__DATA SHOWN__:
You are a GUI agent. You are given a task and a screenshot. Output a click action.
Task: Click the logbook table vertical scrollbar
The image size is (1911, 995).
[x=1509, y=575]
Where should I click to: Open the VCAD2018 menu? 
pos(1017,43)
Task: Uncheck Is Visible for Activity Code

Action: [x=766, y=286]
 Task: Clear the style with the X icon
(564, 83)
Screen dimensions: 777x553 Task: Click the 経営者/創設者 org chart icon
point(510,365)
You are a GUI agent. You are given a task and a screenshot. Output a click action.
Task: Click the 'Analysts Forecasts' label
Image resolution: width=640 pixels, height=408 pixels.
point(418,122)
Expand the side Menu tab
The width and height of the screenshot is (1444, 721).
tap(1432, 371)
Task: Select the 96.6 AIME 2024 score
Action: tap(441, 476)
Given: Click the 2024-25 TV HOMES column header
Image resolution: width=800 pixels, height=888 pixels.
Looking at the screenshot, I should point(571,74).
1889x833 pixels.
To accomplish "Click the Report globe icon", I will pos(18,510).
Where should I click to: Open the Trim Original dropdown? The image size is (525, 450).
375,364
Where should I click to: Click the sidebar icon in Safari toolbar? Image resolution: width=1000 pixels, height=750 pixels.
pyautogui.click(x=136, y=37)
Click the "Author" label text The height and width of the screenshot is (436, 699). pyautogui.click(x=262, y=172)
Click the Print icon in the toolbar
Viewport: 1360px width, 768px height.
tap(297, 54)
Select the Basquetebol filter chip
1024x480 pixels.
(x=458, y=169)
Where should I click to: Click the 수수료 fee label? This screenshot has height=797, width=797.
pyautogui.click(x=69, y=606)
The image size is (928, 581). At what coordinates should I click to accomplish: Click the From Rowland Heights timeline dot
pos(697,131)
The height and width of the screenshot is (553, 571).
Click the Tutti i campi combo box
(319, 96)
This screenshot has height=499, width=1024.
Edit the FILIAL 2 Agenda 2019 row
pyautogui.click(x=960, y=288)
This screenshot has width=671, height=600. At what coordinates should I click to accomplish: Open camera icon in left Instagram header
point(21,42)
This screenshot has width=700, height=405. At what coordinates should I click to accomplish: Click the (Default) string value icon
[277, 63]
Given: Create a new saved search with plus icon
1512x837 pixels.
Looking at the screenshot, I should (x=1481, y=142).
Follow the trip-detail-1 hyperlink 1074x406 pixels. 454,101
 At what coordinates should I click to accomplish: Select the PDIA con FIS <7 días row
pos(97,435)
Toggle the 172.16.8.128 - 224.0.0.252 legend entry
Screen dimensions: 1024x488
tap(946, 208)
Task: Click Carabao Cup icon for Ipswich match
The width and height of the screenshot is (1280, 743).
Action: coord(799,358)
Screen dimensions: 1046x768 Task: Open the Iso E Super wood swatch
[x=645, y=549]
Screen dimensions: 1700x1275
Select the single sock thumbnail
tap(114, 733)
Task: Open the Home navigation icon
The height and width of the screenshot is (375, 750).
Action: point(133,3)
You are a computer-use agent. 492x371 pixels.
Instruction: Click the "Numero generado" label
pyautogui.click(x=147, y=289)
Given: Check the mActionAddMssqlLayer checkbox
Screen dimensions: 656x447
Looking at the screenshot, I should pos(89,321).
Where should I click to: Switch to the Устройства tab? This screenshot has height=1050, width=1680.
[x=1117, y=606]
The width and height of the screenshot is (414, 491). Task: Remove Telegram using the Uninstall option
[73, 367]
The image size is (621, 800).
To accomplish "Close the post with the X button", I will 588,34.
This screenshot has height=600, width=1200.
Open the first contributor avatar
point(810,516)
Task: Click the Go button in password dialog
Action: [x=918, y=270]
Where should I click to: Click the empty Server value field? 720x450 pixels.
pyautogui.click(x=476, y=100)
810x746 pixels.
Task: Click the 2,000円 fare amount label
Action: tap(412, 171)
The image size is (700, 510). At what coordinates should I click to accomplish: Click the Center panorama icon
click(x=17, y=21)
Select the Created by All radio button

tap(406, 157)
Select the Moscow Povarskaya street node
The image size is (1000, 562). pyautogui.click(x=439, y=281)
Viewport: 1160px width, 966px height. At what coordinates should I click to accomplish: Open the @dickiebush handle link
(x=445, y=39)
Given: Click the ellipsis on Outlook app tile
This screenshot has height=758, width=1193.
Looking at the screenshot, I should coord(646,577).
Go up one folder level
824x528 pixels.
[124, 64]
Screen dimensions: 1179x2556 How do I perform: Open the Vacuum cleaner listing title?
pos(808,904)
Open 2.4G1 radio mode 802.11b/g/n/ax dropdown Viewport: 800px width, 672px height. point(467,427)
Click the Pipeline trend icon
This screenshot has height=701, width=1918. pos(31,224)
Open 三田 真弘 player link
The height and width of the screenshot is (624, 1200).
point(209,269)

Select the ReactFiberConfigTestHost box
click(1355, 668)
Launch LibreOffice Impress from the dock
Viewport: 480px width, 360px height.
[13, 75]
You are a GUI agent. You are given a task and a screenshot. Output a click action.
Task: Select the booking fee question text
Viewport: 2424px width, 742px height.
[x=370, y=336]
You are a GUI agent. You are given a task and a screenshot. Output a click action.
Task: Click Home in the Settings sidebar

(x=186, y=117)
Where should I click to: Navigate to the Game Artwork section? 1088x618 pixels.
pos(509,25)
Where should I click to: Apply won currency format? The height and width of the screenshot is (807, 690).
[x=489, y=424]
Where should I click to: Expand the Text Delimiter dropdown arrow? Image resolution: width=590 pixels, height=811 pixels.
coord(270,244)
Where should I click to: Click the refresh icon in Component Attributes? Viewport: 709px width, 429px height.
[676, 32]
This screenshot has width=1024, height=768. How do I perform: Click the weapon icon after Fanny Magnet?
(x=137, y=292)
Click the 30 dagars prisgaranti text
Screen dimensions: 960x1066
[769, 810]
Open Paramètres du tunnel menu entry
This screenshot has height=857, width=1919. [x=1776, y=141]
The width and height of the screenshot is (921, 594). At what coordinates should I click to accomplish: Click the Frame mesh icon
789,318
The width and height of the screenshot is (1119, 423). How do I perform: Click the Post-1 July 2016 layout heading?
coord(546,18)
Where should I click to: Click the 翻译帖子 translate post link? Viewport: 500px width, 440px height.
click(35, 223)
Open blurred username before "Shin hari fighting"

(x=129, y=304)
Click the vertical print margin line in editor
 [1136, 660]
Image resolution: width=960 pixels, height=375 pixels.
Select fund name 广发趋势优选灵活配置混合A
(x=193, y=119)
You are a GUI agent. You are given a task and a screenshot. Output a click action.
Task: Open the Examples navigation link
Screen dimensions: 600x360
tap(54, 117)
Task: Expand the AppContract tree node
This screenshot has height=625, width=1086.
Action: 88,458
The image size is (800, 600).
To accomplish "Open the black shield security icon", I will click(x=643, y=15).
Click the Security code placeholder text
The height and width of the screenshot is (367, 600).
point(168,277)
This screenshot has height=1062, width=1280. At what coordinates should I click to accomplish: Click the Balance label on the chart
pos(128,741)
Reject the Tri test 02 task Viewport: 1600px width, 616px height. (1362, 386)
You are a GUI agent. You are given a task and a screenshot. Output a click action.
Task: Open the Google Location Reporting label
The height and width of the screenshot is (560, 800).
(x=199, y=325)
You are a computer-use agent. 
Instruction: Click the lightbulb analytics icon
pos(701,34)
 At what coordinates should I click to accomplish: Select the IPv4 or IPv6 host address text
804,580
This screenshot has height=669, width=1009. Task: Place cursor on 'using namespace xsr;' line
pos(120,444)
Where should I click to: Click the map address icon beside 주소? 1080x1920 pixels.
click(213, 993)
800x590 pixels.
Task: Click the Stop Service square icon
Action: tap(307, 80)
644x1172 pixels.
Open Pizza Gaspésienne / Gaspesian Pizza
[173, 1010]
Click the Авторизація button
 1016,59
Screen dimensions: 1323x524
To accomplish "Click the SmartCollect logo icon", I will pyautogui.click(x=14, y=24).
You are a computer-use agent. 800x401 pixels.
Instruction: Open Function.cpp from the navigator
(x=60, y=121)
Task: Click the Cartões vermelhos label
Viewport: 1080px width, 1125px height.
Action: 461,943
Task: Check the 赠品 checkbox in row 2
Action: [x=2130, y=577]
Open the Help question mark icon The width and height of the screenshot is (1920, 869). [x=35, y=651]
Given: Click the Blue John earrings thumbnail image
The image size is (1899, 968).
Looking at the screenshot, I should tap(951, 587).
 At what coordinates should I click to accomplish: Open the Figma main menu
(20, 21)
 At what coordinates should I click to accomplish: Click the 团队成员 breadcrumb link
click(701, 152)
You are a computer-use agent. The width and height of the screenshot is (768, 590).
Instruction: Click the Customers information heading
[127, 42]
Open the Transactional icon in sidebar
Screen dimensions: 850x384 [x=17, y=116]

__TASK OBJECTIVE__: For the word "question", count the lines of the data that contain it and report only the total.

__WRITTEN RESPONSE__: 2